Ta consigne ::
Recopie les lignes des enregistrements, de celle qui contient « Where should I click to: Click the vertical » jusqu'à la fin, en remplaçant « Issues » par « Projects ». Le reste ne bouge pas.

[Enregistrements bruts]
####

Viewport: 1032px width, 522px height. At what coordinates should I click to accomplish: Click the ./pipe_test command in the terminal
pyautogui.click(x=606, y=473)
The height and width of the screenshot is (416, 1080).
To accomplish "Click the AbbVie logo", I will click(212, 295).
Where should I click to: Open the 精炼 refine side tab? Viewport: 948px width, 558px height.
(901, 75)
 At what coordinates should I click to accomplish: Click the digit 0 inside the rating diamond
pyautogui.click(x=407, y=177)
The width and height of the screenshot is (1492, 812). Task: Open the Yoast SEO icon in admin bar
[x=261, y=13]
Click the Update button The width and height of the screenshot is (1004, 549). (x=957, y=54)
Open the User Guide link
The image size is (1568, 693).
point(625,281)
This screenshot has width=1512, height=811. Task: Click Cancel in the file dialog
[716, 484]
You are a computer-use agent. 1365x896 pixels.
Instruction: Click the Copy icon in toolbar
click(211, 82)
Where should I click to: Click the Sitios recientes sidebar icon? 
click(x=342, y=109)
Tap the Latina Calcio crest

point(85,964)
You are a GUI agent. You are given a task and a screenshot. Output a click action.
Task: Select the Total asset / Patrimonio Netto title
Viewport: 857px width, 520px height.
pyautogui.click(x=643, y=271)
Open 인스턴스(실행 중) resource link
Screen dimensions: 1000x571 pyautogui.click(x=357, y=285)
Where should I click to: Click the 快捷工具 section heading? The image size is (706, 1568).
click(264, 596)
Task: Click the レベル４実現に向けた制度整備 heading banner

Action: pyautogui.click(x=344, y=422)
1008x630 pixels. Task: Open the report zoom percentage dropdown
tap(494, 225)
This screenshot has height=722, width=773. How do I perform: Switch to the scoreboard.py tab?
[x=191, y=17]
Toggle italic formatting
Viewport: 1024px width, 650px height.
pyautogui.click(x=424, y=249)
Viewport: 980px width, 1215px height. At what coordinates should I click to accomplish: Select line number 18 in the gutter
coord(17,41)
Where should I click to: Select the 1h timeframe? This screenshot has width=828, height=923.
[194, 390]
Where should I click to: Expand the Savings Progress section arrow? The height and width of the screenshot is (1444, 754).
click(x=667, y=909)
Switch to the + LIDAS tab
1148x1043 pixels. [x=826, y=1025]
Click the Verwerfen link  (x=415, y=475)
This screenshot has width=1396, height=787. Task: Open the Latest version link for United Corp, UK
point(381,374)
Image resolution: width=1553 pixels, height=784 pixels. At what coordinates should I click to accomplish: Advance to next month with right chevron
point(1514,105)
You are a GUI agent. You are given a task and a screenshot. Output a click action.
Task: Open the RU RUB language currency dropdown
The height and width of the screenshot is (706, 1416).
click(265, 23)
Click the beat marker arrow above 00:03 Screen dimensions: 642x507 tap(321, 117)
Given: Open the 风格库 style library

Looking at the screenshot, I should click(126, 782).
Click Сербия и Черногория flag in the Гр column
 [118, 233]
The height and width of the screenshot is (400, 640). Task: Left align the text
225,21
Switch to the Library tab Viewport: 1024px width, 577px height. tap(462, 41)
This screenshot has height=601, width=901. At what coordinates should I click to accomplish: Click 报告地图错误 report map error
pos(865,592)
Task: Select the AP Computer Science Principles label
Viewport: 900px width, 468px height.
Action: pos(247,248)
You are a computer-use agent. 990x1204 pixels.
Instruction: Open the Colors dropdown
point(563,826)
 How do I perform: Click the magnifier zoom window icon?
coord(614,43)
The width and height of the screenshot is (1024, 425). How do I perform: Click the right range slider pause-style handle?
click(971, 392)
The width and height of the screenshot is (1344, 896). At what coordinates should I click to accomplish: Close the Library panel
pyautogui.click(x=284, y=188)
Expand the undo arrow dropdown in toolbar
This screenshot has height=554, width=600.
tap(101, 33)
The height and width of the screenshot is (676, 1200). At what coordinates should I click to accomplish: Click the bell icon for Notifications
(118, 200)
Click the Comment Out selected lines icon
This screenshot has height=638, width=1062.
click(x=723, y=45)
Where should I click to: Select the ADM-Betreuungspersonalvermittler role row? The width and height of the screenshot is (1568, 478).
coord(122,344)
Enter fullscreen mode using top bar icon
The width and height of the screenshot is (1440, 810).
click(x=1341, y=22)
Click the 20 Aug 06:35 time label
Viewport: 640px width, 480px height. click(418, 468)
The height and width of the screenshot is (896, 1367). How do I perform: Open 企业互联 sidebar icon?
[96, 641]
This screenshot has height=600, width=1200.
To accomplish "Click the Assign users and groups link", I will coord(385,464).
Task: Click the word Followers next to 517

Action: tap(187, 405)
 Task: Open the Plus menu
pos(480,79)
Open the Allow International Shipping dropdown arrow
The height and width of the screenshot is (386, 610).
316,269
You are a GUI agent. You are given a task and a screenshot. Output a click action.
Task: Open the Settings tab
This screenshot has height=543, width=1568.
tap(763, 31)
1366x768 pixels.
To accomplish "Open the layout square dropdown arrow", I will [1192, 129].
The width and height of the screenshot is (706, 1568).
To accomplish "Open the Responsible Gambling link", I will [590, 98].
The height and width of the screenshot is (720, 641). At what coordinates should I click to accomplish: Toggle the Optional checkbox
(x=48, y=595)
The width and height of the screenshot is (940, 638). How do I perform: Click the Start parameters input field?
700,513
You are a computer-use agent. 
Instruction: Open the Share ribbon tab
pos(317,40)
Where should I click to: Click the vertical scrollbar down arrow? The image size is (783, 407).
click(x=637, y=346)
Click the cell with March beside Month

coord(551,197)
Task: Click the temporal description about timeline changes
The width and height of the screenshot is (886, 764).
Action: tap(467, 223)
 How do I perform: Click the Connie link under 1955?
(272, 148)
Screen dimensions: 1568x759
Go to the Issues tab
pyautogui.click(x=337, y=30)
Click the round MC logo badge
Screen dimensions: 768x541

####

Ta réponse ::
Where should I click to: Click the vertical scrollbar down arrow? The image size is (783, 407).
click(x=637, y=346)
Click the cell with March beside Month

coord(551,197)
Task: Click the temporal description about timeline changes
The width and height of the screenshot is (886, 764).
Action: tap(467, 223)
 How do I perform: Click the Connie link under 1955?
(272, 148)
Screen dimensions: 1568x759
Go to the Projects tab
pyautogui.click(x=337, y=30)
Click the round MC logo badge
Screen dimensions: 768x541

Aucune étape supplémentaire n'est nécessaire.